Empressé du Brexit, le premier ministre Boris Johnson inquiète

Clément Solym - 23.07.2019

Edition - - Boris Johnson - industries créatives Brexit - économie édition livres


Promettant un Brexit pour le 31 octobre, le prochain Premier ministre britannique n’a pas dû faire l’unanimité. Les industries culturelles d’outre-Manche redoutent en effet les conséquences d’une telle décision. Et la nomination à venir de l’ancien maire de Londres au poste de PM, Boris Johnson, ne va pas vraiment dans le bon sens…

Boris Johnson at Conservative Party Conference, 2011
BackBoris, CC BY ND 2.0


Depuis des mois, l’édition britannique tente par tous les moyens de faire entendre ses revendications. Et en premier lieu que tout le commerce du livre repose sur une libre circulation des biens, des services — et par extensions tant des personnes que des capitaux. 
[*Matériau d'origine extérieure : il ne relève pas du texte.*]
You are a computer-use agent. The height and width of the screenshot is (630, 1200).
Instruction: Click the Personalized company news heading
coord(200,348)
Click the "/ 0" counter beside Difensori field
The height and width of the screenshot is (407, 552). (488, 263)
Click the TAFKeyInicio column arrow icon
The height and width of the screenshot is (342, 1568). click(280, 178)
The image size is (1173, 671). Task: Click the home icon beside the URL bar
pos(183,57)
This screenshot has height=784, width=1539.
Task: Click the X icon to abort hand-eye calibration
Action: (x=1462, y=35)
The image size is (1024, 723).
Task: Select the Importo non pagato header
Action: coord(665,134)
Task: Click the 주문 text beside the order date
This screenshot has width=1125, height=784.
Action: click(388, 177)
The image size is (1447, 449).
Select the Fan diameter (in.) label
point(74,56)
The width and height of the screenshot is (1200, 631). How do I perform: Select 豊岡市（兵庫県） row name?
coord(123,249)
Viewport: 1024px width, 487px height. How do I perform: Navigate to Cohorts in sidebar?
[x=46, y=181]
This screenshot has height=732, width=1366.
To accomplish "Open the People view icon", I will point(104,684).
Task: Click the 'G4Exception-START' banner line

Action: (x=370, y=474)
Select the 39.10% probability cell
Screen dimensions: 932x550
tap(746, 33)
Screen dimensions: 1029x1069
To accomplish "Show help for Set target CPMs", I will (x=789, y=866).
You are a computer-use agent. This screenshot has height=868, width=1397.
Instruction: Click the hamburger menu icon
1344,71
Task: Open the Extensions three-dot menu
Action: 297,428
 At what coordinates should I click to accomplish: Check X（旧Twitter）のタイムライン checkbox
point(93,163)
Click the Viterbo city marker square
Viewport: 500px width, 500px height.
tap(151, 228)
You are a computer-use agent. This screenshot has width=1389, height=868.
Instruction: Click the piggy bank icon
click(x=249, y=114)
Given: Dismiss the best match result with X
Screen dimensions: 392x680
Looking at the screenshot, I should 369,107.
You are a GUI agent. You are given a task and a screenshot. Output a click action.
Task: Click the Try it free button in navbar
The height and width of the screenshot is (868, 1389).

Alors que Boris Johnson a été choisi par les conservateurs pour succéder officiellement à Theresa May, à la tête du parti, tout porte à croire qu’il deviendra l’homme fort d’Angleterre. Présenté comme un homme intelligent, mais brouillon — du moins incapable de rendre un livre à l’heure, accusant quatre années de retard pour sa biographie de Shakespeare — Johnson ne fait pas l’unanimité dans le pays.

À ce titre, Alan Bishop, PDG de la Creative Industries Federation, vient d’adresser un courrier pour rappeler les dangers qui guettent l’ensemble des sociétés, en cas de Brexit.
 

Chercher des solutions, plutôt qu'aller au crash


« Avec tant d’autres industries, nous continuons d’insister sur les dégâts extrêmes que causerait un Brexit sans accord. La libre circulation des biens, services, capitaux et personnes a sous-tendu le succès de notre secteur. Et nous exhortons tous les dirigeants de partis politiques britanniques à appuyer un deuxième référendum, plutôt que de sortir violemment de l’Union européenne », indique-t-il.



 
Et de proposer à Johnson de plutôt prendre en considération les opportunités qui s’offrent que de maintenir les initiatives que le gouvernement, justement, soutient. « On ne saurait surestimer l’ampleur des investissements publics dans les industries créatives. En plus de permettre des œuvres ayant une valeur intrinsèque importante, ces engagements dans les arts et la culture du Royaume-Uni entraînent des retombées sociales, de réputation et économiques dans toutes les industries créatives, et au-delà. »

Pour 1 £ qu’investirait l’Arts Council England, ce sont 5 £ de retour sur investissement, pointe-t-il. Et en 2016, les 632 millions £ d’allégements fiscaux pour les sociétés ont entraîné 3,16 milliards £ de dépenses, sans que le gouvernement ne débourse un penny. 

Johnson doit prendre ses fonctions ce 24 juillet, avec pour programme de « faire aboutir le Brexit, unir le pays et vaincre Jeremy Corbyn ». En effet, prometteur.